Именно того лекарства в аптеке не оказалось, но Донт предложил замену, и спорить я не стала. Пока он доставал откуда-то из-под прилавка нужные таблетки и чай для моей спутницы, я разглядывала картину. Вблизи оказалось, что это ростовой портрет сидящего в кресле мужчины, причем портрет, судя по пышному воротнику рубашки, по меньшей мере пятивековой давности, уж очень мода специфическая.
— Как успехи у нашего доблестного шерифа? — полюбопытствовал Донт, когда я рассчитывалась.
— Ищет, — вежливо отозвалась я. — Надеюсь, он быстро разберется в этом деле.
— Мне кажется, тот, кто рискнул связаться с духом, безумен и способен на все, — хмуро качнул головой аптекарь. — Успокаивает только, что наш Блак — редкий профессионал, который справится с любым духом. На случай, если вдруг убийца выпустит еще кого-то. Очень нам повезло, что он остался здесь после службы.
— Кстати, а вы не знаете, как именно на него повлиял Разлом? — заинтересовалась я. — Не бывает ведь такого, чтобы никаких последствий.
— Ну, одно вы видели, — улыбнулся Донт. — Когда он уставший, он не в себе, становится довольно грубым и даже немного буйным. Хотя на моей памяти никто не пострадал… Да, госпожа Дхур?
— Адриан — хороший мальчик, — поджала губы та. — Он неспособен кого-то обидеть. Даже в таком состоянии.
— Вот и я о том же. Ну и кроме того… — Аптекарь запнулся, но потом махнул рукой: — Да ладно, и так весь Клари знает. У нашего шерифа проблемы с чтением и письмом, ему трудно воспринимать буквы. Но, между нами, это далеко не самое страшное, что может сделать Разлом с человеком. Дрянное место. — Он нервно передернул плечами.
— Вы там были? — изумленно предположила я.
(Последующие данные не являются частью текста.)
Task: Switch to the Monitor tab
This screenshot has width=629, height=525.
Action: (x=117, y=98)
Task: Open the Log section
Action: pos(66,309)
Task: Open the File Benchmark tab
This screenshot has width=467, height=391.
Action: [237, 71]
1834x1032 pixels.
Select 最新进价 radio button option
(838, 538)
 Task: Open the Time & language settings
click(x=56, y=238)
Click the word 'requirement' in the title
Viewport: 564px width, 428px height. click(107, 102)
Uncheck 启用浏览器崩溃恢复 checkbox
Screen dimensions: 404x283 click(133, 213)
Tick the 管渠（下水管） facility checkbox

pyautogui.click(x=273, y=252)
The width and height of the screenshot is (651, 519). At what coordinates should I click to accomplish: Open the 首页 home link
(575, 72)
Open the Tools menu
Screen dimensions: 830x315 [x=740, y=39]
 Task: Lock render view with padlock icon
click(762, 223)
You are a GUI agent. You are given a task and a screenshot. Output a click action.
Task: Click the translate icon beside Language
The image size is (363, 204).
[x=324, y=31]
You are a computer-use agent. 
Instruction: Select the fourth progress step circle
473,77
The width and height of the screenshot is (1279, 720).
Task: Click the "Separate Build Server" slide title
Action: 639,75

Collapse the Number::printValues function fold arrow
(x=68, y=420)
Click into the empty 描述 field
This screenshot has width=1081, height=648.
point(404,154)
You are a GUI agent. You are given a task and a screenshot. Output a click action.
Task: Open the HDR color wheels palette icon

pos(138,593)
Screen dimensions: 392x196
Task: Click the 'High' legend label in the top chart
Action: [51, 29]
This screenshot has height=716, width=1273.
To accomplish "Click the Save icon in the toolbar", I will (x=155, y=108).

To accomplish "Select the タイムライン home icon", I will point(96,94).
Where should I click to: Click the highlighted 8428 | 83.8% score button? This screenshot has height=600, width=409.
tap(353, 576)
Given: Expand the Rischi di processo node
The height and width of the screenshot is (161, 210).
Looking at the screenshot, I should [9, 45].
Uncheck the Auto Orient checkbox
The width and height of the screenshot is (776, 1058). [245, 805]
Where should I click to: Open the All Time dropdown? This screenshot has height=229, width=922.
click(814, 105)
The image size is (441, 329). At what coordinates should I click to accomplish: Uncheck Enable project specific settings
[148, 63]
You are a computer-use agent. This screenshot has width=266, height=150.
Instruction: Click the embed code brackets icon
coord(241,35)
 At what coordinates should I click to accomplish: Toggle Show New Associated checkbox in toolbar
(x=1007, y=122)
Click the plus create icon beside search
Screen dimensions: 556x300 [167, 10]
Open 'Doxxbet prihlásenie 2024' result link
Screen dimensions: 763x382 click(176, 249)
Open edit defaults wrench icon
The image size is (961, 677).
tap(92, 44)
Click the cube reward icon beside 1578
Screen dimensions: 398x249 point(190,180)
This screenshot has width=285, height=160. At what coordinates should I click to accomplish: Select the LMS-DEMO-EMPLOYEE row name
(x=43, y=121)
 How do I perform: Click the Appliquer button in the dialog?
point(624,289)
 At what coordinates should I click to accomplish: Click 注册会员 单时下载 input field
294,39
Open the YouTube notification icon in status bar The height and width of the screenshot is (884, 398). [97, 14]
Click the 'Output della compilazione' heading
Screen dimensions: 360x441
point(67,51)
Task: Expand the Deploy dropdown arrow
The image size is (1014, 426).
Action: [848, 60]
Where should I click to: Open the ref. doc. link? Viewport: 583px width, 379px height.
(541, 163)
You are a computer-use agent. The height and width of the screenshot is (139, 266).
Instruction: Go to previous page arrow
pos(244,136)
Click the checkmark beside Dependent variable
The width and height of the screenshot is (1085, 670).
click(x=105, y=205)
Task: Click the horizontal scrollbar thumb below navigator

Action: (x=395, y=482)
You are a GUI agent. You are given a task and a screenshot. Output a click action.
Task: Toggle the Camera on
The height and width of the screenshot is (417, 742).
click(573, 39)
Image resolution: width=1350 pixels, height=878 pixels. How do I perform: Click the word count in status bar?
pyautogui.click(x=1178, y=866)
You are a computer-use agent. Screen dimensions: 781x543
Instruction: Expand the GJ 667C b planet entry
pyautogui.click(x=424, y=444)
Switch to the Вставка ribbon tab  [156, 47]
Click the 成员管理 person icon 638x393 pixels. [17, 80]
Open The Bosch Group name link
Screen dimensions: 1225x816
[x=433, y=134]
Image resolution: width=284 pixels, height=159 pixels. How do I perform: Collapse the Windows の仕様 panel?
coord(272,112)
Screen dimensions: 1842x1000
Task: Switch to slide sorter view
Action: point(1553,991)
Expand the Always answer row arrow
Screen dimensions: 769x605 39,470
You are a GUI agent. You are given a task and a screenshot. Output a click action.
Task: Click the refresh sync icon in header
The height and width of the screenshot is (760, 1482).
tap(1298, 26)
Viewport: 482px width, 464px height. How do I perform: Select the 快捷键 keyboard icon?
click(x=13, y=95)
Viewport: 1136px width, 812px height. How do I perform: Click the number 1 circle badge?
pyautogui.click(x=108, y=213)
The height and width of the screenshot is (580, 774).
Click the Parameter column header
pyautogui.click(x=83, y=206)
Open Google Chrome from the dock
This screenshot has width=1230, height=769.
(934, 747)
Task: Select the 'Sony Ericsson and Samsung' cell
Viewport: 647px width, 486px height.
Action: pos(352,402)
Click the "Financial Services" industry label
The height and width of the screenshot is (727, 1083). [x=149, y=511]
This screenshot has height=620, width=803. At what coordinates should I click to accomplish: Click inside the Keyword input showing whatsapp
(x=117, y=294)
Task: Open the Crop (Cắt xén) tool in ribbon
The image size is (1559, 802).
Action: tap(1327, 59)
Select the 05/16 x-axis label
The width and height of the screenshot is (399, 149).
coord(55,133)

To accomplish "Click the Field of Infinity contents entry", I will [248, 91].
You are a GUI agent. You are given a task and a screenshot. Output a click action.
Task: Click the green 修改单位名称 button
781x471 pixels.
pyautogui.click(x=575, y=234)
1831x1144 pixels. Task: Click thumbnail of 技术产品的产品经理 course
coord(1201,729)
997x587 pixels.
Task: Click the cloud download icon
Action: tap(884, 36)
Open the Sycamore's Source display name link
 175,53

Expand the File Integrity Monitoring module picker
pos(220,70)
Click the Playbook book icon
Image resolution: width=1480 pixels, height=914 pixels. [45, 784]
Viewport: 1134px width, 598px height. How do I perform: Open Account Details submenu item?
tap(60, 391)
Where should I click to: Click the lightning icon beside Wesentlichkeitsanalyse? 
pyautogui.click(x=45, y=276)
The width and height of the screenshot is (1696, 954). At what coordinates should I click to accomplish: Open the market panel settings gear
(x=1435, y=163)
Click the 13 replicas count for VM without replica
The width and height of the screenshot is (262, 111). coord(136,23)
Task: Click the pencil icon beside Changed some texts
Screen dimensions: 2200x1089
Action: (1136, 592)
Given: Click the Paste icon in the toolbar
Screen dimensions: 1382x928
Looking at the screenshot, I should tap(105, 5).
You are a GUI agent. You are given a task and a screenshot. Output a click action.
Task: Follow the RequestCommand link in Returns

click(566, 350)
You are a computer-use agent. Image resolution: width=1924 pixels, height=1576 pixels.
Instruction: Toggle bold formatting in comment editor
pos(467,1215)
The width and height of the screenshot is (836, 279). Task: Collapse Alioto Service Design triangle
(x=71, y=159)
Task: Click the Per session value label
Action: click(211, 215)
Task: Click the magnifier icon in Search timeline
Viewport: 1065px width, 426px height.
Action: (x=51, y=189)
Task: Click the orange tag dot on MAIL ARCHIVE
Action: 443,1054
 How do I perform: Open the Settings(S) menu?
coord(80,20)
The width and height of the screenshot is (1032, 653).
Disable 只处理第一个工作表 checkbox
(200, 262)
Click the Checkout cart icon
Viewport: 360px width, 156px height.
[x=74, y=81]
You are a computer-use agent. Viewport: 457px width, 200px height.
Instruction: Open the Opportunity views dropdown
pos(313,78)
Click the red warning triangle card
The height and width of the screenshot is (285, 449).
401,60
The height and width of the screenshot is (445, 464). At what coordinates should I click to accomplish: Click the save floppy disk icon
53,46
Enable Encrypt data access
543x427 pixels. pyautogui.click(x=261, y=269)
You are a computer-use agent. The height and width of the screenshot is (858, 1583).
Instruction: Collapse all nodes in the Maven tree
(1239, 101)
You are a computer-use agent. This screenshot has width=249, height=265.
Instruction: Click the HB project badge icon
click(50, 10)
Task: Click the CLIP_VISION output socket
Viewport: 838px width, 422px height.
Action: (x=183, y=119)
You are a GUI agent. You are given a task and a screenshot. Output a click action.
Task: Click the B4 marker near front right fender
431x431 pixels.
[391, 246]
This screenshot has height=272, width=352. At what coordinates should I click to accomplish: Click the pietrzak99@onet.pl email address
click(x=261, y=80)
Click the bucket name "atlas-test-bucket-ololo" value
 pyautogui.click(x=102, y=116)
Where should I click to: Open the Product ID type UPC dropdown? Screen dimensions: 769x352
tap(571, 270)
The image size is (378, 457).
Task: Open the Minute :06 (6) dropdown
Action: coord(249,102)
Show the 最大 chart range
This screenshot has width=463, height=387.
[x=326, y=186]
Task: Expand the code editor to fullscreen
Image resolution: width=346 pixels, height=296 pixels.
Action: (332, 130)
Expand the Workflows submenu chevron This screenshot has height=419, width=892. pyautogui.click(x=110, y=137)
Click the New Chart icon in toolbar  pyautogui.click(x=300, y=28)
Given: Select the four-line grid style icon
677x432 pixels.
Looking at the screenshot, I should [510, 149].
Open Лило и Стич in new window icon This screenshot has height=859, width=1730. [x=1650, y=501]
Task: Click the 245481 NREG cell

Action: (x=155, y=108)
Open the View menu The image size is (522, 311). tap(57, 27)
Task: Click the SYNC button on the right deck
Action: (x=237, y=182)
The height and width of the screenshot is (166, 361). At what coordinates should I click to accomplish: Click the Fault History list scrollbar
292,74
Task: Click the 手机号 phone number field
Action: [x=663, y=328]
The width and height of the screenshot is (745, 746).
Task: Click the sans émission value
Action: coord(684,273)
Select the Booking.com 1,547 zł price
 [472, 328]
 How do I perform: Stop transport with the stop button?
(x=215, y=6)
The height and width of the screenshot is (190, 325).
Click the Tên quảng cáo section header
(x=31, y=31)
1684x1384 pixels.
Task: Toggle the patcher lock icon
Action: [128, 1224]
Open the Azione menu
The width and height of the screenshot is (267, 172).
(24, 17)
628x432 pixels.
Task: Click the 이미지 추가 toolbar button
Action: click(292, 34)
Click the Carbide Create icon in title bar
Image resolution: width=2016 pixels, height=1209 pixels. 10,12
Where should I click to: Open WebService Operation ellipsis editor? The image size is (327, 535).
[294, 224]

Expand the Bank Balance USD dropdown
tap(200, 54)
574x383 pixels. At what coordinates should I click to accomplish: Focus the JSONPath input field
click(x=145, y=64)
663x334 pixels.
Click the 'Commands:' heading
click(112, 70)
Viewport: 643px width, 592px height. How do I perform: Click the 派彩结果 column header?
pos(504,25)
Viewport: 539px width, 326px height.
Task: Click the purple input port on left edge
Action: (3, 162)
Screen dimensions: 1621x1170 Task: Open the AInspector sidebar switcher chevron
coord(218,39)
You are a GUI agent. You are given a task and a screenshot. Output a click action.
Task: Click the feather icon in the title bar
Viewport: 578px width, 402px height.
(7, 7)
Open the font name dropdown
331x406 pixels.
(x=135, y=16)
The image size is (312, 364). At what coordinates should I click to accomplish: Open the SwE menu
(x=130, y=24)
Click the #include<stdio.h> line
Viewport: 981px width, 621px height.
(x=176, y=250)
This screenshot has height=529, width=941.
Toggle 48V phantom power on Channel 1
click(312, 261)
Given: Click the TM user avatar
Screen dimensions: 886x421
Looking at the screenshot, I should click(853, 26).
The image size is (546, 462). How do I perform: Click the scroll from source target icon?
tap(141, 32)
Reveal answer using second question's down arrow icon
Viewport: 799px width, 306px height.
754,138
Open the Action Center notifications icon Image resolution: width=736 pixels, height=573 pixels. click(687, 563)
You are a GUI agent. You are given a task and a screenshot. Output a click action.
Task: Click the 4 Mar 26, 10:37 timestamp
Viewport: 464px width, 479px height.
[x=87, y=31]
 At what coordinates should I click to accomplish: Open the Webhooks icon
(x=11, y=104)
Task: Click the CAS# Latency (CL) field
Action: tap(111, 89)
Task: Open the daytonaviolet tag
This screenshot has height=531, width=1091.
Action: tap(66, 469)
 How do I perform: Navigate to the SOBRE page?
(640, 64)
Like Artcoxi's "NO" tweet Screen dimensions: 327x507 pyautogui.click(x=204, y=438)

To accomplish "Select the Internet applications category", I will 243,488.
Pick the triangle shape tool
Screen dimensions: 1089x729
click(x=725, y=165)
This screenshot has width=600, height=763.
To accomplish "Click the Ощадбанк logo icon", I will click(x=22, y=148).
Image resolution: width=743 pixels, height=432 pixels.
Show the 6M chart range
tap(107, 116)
— Очень давно и случайно, проездом. — Донт скривился, на мгновение как будто весь сжался, но быстро взял себя в руки и расправил плечи. — И предпочитаю об этом липший раз не вспоминать. Прошу прощения. — Он вежливо улыбнулся и отвлекся на новую посетительницу — пожилую сухонькую женщину.
Госпожа Дхур тоже тепло поздоровалась с ней, а я предпочла под шумок ускользнуть, попрощавшись и тихо поблагодарив за помощь. Очень-очень тихо, так, чтобы меня не услышали и не решили проводить еще куда-то. Правда, сложилось впечатление, что маневр этот не остался незамеченным.
Глава тринадцатая,
в которой выясняются неожиданные подробности
Разговоры с Савином Тургом, его дочерью и зятем добавили Адриану пищи для размышлений и подозрений. Для начала выяснилось, что этот мужчина родился в городке неподалеку от Разлома и службу свою начал в тех же краях: возил грузы некромантским военным частям. Потом его перевели в другие места, но там осталась родня, друзья и знакомые, поэтому малую родину Тург навещал нередко.
По стечению обстоятельств примерно в тех краях он был и в момент появления последнего из одержимых. И хотя уверял, что находился далеко и никакого отношения к тем событиям не имел, проверить это сейчас было невозможно. Как и слова мужчины о том, что он был незнаком с покойным журналистом.
А вот того, что перестал ездить к Разлому именно после тех трагических событий, не отрицал, заявив, что на костре он видал это проклятое место, и раз уж выдалась возможность обосноваться на другом конце лепестка и больше никогда не видеть негостеприимных родных краев, он ею воспользовался в полной мере и с большим удовольствием. Тем более родители к тому времени умерли и никаких нравственных долгов не осталось. Вполне понятное и распространенное желание, Блак прекрасно его понимал, что, однако, не отменяло иных возможных причин такого разрыва.